A hot tub holding 480 gal of water begins to empty at a rate of 5 gal/min. At the same time, an empty hot tub begins to fill at a rate of 15 gal/min. Let g represent the number of gallons of water and let t represent time in minutes. The system models this situation.
How long will it take for the hot tubs to hold equal amounts of water, and how much water will that be?
g = 480 – 5t
g = 15t

Answer

**step1** Understanding the problem

We are given information about two hot tubs. The first hot tub starts with 480 gallons of water and empties at a rate of 5 gallons every minute. The second hot tub starts empty (with 0 gallons) and fills at a rate of 15 gallons every minute. Our goal is to find out how many minutes it will take for both hot tubs to have the same amount of water, and what that amount of water will be.
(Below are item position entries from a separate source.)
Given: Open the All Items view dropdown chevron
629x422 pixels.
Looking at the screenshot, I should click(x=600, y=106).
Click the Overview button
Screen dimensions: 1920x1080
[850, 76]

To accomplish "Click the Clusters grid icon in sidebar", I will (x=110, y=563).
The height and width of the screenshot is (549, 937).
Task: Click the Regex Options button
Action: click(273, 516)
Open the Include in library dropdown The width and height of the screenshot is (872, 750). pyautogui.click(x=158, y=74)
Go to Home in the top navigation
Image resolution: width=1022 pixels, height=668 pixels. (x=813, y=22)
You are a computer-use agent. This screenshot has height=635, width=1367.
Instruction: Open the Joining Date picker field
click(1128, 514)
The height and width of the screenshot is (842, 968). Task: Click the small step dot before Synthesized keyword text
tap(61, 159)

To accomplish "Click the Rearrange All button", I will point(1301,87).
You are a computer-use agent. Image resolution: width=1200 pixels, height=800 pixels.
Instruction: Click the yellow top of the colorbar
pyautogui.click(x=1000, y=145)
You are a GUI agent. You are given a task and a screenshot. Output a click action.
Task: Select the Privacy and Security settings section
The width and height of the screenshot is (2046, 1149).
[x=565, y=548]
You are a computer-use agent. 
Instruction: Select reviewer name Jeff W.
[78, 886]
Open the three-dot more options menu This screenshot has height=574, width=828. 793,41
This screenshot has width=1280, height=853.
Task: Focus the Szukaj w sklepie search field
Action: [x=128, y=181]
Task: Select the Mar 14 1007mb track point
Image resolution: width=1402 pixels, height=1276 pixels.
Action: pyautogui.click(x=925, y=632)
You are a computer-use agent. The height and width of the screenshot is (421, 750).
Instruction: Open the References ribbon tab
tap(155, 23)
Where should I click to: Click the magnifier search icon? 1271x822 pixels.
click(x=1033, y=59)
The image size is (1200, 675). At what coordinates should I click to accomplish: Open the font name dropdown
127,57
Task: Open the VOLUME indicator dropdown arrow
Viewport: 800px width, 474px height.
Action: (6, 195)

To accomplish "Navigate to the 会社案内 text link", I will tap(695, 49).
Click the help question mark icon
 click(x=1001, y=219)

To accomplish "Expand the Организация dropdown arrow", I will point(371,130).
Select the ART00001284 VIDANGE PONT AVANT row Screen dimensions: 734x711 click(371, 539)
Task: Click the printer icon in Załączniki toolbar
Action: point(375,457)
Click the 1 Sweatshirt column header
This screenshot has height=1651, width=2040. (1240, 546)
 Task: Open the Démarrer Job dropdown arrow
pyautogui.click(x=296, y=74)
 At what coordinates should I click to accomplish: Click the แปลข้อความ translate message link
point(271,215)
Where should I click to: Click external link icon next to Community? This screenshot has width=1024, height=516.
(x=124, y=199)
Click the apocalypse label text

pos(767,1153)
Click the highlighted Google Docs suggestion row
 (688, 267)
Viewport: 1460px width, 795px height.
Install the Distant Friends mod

**step2** Determining the combined rate of change in water difference

In this situation, the water level in the first hot tub is decreasing, and the water level in the second hot tub is increasing. This means the gap or difference between their water amounts is getting smaller. To find out how quickly this difference closes, we add the rate at which the first tub empties and the rate at which the second tub fills:
$$5 \text{ gallons/minute (emptying)} + 15 \text{ gallons/minute (filling)} = 20 \text{ gallons/minute}$$
This sum tells us that the difference in the amount of water between the two hot tubs decreases by 20 gallons every minute.

**step3** Calculating the initial difference in water

At the very beginning, the first hot tub has 480 gallons and the second hot tub has 0 gallons. The initial difference in the amount of water is:
$$480 \text{ gallons} - 0 \text{ gallons} = 480 \text{ gallons}$$

**step4** Calculating the time until the water amounts are equal

To find out how many minutes it will take for the water amounts to be equal, we divide the total initial difference by the rate at which this difference is closing.
$$\text{Time} = \text{Initial difference in gallons} \div \text{Rate of difference closing in gallons per minute}$$
$$\text{Time} = 480 \text{ gallons} \div 20 \text{ gallons/minute}$$
$$\text{Time} = 24 \text{ minutes}$$
So, it will take 24 minutes for both hot tubs to hold the same amount of water.

**step5** Calculating the amount of water in the first hot tub after 24 minutes

Now, we need to find out how much water will be in the hot tubs after 24 minutes. Let's calculate for the first hot tub.
The first hot tub starts with 480 gallons and empties at a rate of 5 gallons per minute.
Amount of water emptied in 24 minutes:
$$5 \text{ gallons/minute} \times 24 \text{ minutes} = 120 \text{ gallons}$$
Amount of water remaining in the first hot tub:
$$480 \text{ gallons} - 120 \text{ gallons} = 360 \text{ gallons}$$

**step6** Calculating the amount of water in the second hot tub after 24 minutes

Next, let's calculate the amount of water in the second hot tub after 24 minutes.
The second hot tub starts empty and fills at a rate of 15 gallons per minute.
Amount of water filled in 24 minutes:
$$15 \text{ gallons/minute} \times 24 \text{ minutes} = 360 \text{ gallons}$$
Amount of water in the second hot tub:
$$0 \text{ gallons} + 360 \text{ gallons} = 360 \text{ gallons}$$
Both calculations confirm that after 24 minutes, each hot tub will hold 360 gallons of water.